FG to raise N500b bond for infrastructure





Convinced at last that it cannot raise enough funds through the normal yearly budget to build critical infrastructure, especially roads and bridges, the Federal Government is set to raise a whopping N500 billion worth of bond, staggered up to 2015 to make impact in the transportation sector.


The Guardian learnt at the weekend that the administration which is desperate for a visible impact in the power sector is also persuaded that Nigeria may not become a big player unless the roads and bridges that the country’s area of 923, 768 sq kilometres are of global standard.


It was learnt that when the Federal Government is through with the deal to be perfected by the Debt Management Office (DMO), the fund will be efficiently used as a shortfall in the Federal Ministry of Works’ requirements for the completion and construction of critical roads and bridges infrastructure.


A top administration official who confided in The Guardian and one other newspaper at the weekend, said the deal was borne out of a recent strategic paper commissioned for impact in the transportation sector.Specifically, The Guardian obtained the policy support document entitiled: ‘Financing Nigeria’s Critical Infrastructure: A Road Map for Putting Domestic and Global Capital to Work.’


The Guardian confirmed that in the new deal, N120 billion has been proposed for the remaining of N2010, N159.64 billion for 2011, N118.36 billion for 2012 and N65.95 billion beyond N2013.

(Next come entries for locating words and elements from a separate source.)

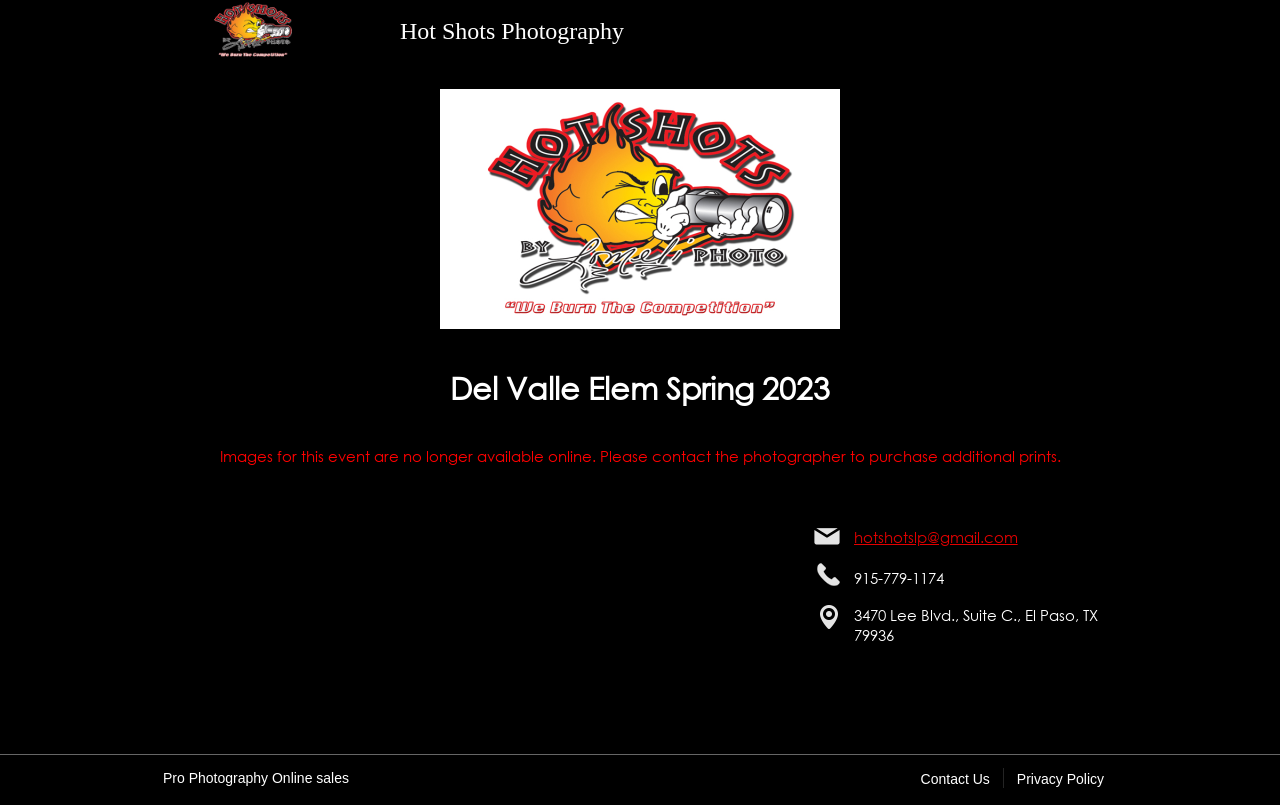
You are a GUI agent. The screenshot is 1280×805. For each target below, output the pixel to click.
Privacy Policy (1060, 779)
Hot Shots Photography (512, 31)
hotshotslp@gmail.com (936, 537)
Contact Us (955, 779)
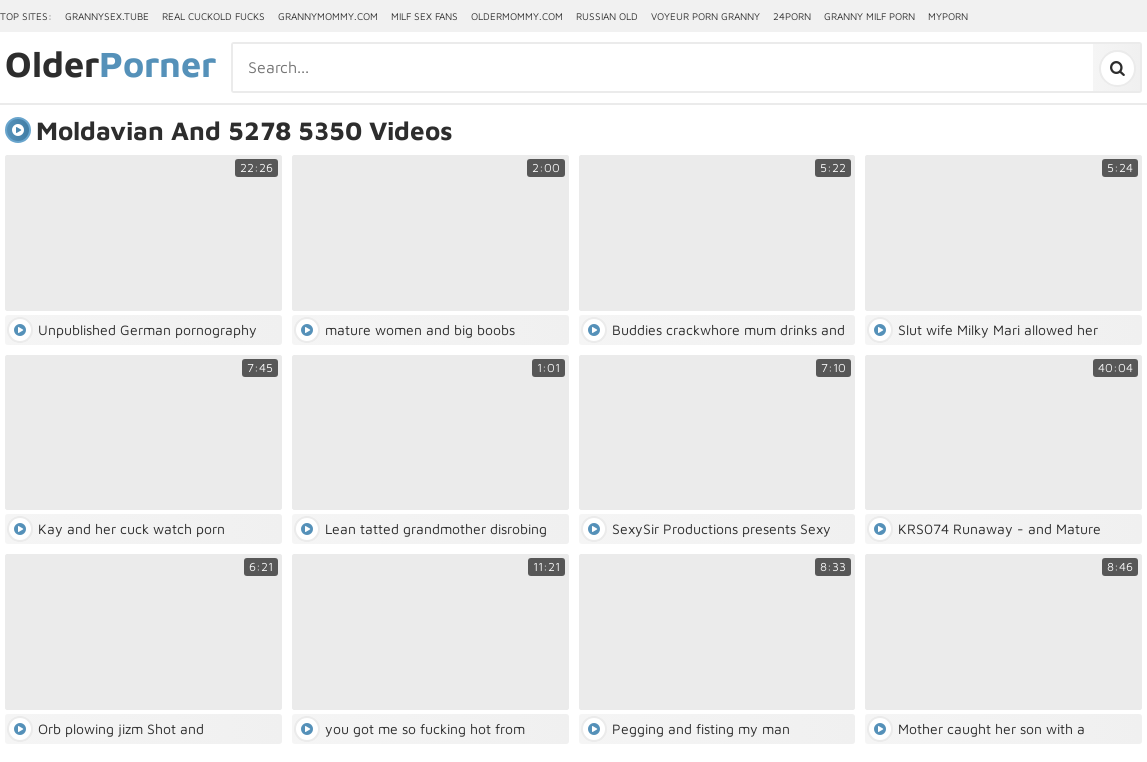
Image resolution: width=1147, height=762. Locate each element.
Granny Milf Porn (869, 16)
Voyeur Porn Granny (705, 16)
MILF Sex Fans (424, 16)
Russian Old (607, 16)
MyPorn (948, 16)
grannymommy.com (328, 16)
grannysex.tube (107, 16)
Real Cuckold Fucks (213, 16)
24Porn (792, 16)
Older (110, 65)
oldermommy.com (517, 16)
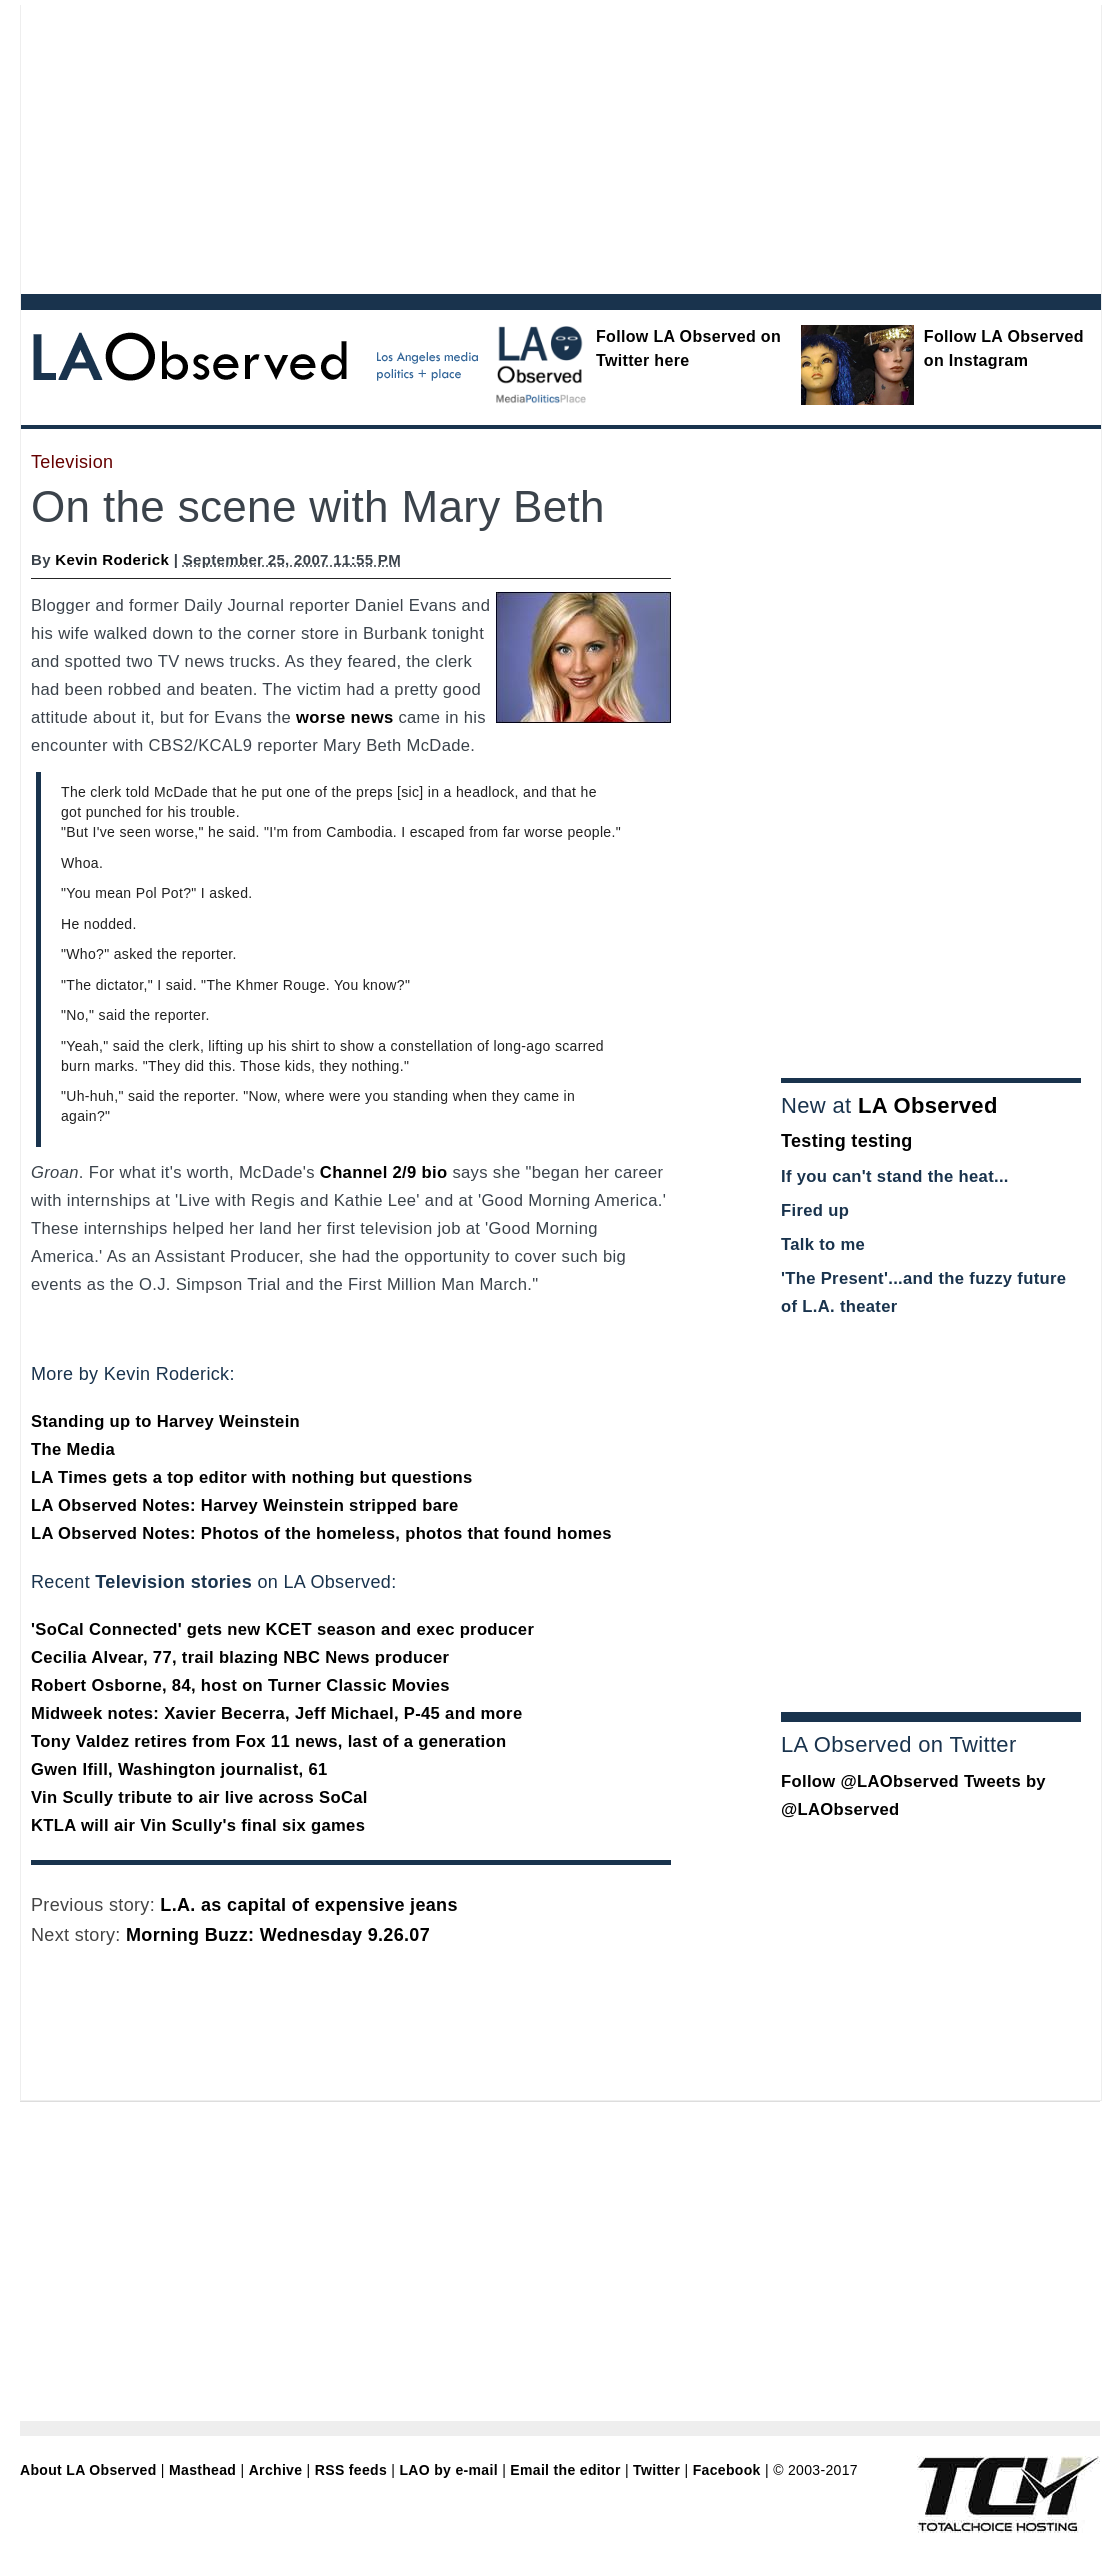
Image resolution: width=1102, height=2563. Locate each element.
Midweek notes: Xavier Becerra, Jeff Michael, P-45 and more (276, 1713)
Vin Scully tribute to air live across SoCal (199, 1797)
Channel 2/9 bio (384, 1172)
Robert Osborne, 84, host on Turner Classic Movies (240, 1685)
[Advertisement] (287, 145)
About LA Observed (88, 2470)
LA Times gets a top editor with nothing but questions (252, 1477)
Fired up (815, 1210)
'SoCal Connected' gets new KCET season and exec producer (282, 1629)
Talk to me (823, 1244)
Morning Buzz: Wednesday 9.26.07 (278, 1935)
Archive (276, 2470)
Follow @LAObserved (870, 1781)
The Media (73, 1449)
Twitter (656, 2470)
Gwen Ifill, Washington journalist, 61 (179, 1769)
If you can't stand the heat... (895, 1176)
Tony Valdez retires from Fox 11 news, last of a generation (268, 1741)
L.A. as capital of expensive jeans (308, 1905)
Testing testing (847, 1141)
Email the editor (565, 2470)
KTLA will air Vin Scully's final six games (198, 1825)
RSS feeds (351, 2470)
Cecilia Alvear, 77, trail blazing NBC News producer (240, 1657)
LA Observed (928, 1105)
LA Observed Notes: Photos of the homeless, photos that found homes (321, 1533)
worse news (344, 717)
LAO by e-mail (448, 2470)
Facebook (727, 2470)
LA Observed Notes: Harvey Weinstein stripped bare (245, 1505)
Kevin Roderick (112, 559)
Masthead (202, 2470)
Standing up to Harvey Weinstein (165, 1421)
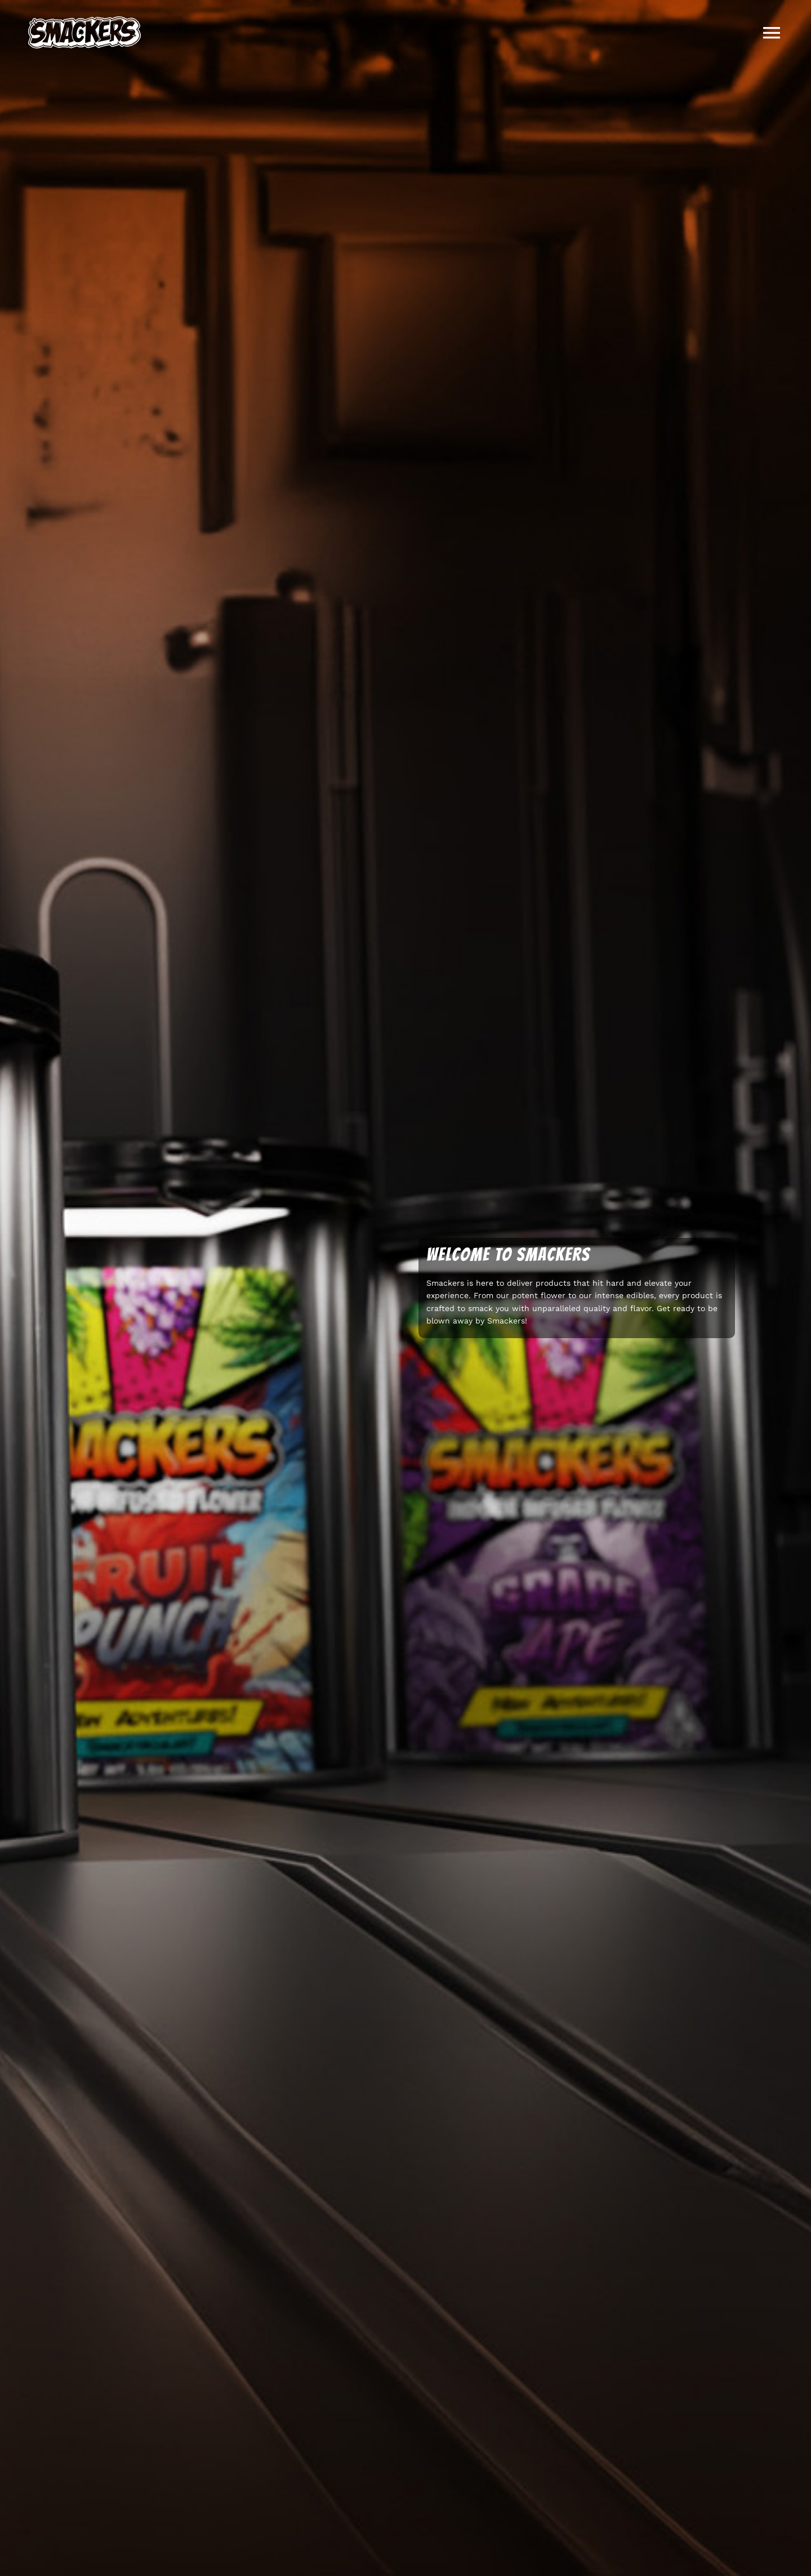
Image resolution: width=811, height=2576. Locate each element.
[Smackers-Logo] (84, 20)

According to inquiries in the Presidency, the brains behind the new funding deal have listed six reasons why the Federal Government should opt for alternative funding formula for development of critical infrastructure. They are:

• Having a good road network is potential contribution to attaining the objectives of the Vision 20-20-20;

• there is urgent need to address the situation of the continued deterioration of the federal road network and front loading of projects;

• based on the current budgetary constraint, many of the critical economic routes are only partially funded or not at all;

• with the current funding rate, it will take an unacceptably long period of time before some of these construction and rehabilitation projects will be completed and therefore the nation will be deprived of the corresponding expected economic and social benefits;

• immediacy of the need to re-build our roads precludes our ability to await complete establishment in the short term of an enabling environment for Public Private Partnership (PPP); and

• federal roads and bridges listed for federal bond funding and the estimated costs per year from 2010 to 2012 are feasible.


It was learnt that the proposal followed a very detailed memorandum  presented to the president by the Minister of Works, Senator Sanusi Dagash recently.It was gathered at press time that because of the negative implication of failure of projects and the perception of government as a failure in the areas of critical infrastructure, the bond memo is receiving urgent attention and a definite announcement is expected very soon.


In order to achieve this specific objective, it was also learnt that the Federal Government will soon tinker with the structure of the Federal Road Maintenance Agency (FERMA) to “reduce bureaucracy in the affairs of road construction and maintenance”.It was not clear at press time how the lump sum will be raised shortly but it was said that the details would be worked out between the DMO and the banks.